1; Miesenböck et al., 1998). Ecliptic pHluorin was engineered by introducing six mutations to the wild-type aqGFP (Miesenböck et al., 1998). The pH/fluorescence intensity profile of ecliptic pHluorin is basic-shifted with respect to the parent aqGFP (Miesenböck et al., 1998). While the FP voltage sensor containing ecliptic pHluorin exhibited a small voltage-dependent change in fluorescence intensity (−1.3% ± 0.3% ΔF/F) to a +100mV voltage step (Figures 1A and 1B), we discovered in one stable HEK293 cell line an unintended point mutation, A227D (following the numbering of wild-type aqGFP residues; Figure S1A available online), within the inserted

ecliptic pHluorin. Selleckchem Capmatinib The mutant sensor produced a 14-fold increase (−18.1% ± 0.3%, n = 6) in ΔF/F (Figures 1A and 1B) per 100mV. This fractional fluorescence change is ∼3 times larger

than current CiVS-based FP voltage sensors (Lundby et al., 2008; Tsutsui et al., 2008; Akemann et al., 2010). We sought to determine whether the large response magnitude imparted by the A227D mutation could be reproduced in other FP voltage sensors. We examined the effects of the A227D mutation on FP voltage sensors containing either super ecliptic pHluorin (Sankaranarayanan et al., 2000) or eGFP. These two FPs are closely related and were both derived from the wild-type aqGFP. Super ecliptic pHluorin contains two eGFP-like mutations, F64L and S65T, in addition to mutations found in ecliptic pHluorin (Sankaranarayanan et al., 2000; Figure S1A).
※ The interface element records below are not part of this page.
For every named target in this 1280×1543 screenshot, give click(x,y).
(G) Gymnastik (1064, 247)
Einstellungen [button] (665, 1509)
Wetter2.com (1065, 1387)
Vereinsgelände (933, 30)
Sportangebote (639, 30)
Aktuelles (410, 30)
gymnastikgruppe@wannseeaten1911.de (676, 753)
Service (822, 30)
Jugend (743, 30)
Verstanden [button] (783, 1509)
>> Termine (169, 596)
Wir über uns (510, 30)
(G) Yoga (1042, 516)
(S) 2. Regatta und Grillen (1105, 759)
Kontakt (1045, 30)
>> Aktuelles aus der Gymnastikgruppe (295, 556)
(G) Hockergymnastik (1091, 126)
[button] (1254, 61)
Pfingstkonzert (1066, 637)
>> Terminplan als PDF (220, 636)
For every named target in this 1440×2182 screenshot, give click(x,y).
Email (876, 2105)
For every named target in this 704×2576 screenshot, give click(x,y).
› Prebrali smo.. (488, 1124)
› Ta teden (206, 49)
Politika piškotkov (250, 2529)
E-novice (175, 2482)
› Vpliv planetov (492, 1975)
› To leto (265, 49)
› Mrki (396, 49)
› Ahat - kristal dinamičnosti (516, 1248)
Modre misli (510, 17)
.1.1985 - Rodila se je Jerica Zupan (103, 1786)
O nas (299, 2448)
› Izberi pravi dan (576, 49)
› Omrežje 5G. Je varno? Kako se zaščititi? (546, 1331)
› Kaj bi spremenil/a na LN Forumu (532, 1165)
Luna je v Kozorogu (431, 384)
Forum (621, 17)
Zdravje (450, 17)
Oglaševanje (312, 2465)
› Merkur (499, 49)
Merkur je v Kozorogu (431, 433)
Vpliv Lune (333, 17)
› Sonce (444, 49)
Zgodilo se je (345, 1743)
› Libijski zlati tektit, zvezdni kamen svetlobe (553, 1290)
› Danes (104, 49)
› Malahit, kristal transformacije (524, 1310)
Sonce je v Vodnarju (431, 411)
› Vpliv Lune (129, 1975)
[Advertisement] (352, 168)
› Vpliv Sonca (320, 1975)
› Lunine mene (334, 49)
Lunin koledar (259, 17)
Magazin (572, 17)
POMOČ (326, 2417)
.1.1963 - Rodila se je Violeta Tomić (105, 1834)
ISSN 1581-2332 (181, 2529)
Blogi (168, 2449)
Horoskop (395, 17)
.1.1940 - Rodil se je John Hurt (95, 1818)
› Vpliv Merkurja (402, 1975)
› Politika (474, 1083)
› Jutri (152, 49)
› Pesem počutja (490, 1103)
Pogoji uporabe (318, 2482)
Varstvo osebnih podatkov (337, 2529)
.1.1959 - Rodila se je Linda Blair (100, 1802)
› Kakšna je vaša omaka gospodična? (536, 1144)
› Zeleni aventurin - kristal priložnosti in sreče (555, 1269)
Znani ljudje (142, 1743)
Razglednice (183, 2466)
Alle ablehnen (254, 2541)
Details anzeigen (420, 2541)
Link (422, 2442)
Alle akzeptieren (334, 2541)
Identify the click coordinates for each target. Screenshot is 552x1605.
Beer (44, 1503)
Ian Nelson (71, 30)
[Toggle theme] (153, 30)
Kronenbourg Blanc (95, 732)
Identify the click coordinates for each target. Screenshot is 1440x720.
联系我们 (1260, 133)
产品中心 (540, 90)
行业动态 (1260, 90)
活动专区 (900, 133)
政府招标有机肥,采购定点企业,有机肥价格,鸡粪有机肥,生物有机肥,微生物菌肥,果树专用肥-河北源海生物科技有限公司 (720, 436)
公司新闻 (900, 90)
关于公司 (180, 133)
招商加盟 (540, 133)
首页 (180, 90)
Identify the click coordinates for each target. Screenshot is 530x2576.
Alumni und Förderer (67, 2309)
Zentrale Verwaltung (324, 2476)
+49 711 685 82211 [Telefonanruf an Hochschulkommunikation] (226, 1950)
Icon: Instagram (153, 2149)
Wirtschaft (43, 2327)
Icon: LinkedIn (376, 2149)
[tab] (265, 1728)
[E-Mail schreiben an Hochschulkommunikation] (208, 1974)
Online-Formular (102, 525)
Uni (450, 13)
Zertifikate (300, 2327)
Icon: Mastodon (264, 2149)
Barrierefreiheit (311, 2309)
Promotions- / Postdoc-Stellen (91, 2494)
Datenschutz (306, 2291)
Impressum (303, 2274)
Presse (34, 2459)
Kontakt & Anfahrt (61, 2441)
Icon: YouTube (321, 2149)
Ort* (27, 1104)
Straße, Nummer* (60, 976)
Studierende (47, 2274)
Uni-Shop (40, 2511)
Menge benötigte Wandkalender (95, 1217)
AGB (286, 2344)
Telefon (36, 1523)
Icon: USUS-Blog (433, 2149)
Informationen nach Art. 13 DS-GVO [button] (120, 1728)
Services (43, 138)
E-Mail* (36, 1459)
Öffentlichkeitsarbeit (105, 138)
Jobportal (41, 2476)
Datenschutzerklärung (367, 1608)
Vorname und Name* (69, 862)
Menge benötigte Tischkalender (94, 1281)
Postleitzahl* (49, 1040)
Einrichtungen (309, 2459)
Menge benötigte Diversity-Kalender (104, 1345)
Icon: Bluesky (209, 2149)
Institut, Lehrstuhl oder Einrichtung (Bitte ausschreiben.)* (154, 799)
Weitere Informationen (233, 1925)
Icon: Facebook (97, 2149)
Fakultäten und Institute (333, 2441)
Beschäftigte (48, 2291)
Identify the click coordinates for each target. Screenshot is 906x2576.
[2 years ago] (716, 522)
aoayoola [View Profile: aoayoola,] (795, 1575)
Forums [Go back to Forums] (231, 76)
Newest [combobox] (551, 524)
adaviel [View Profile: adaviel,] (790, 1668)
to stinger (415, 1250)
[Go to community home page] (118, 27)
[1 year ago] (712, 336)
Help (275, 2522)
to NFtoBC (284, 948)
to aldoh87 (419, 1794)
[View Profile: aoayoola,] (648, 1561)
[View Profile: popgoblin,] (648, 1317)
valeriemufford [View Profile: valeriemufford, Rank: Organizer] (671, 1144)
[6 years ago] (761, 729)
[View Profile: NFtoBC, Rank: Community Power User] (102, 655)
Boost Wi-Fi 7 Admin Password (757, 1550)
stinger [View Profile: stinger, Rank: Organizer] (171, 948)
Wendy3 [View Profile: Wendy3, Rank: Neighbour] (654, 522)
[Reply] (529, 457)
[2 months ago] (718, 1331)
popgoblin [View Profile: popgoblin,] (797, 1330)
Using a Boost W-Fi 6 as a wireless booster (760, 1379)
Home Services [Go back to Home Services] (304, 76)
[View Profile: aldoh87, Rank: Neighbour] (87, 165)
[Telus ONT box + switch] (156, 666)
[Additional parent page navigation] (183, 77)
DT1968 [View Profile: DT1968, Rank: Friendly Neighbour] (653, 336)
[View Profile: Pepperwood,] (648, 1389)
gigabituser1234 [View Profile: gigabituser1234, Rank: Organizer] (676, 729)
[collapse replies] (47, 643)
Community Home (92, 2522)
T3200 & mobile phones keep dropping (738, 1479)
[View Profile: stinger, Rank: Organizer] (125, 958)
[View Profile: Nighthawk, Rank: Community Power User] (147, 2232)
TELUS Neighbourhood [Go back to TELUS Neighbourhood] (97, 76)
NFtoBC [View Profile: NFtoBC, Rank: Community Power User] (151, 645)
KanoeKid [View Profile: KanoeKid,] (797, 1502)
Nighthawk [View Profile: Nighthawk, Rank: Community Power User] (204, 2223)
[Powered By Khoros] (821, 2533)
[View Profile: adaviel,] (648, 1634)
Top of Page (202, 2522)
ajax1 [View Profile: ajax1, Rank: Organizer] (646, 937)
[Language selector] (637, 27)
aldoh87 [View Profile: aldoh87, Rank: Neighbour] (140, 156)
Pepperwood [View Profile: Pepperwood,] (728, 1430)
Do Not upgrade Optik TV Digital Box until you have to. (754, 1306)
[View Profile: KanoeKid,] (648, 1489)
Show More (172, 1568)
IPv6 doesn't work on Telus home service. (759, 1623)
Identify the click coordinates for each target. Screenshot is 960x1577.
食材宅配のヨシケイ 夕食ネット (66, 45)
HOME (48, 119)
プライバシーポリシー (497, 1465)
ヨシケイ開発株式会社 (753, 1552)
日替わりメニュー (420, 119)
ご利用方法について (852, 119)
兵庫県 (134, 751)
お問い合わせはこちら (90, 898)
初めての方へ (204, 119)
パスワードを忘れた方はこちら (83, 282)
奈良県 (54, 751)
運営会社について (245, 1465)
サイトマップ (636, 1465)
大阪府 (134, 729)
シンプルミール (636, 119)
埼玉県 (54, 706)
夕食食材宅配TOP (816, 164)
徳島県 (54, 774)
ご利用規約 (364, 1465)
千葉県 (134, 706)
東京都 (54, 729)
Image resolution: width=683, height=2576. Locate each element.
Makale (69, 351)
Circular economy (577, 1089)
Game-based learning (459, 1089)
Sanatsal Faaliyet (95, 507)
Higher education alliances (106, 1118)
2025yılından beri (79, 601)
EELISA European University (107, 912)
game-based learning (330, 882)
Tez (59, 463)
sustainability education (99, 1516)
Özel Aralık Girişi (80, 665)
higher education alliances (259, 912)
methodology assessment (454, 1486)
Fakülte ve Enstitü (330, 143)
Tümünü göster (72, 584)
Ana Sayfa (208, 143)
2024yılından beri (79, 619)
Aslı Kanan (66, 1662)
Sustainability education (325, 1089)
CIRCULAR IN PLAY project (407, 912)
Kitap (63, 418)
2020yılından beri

The two eGFP-like mutations simplify the excitation spectra of super ecliptic pHluorin to a single peak (∼490 nm) and produce a brighter and more photo-stable FP that retains MK-2206 cell line the the basic-shifted pH/fluorescence intensity profile (Sankaranarayanan et al., 2000). The FP voltage sensors containing either super ecliptic pHluorin or eGFP do not produce substantial ΔF with depolarizing steps (Figure 1B). However, introducing the A227D mutation dramatically increased the response magnitude of the super ecliptic pHluorin containing sensor (Figure 1B). In contrast, introducing the A227D mutation did not increase the response magnitude of the sensor

containing eGFP (Figure 1B). Cells expressing probes containing super ecliptic pHluorin A227D were brighter than ones expressing ecliptic pHluorin A227D (3460 ± 609 AU, n = 12 cells versus 373 ± 40 AU, n = 11 cells, respectively); however, the bleach rates were not significantly different (−4.8% ± 0.8% versus −6.4% ± 0.7% over 2 s of laser illumination). We conclude from these results that the mutations found in ecliptic pHluorin are required for the A227D mutation to confer its effect. However, the dual peak excitation spectrum of ecliptic pHluorin is not required for the enhanced response. The FP voltage sensor containing the super ecliptic pHluorin A227D was named ArcLight. The A227D mutation did not alter the level of expression of the probes at the plasma membrane or the basal cellular fluorescence level in HEK293 cells (data not shown).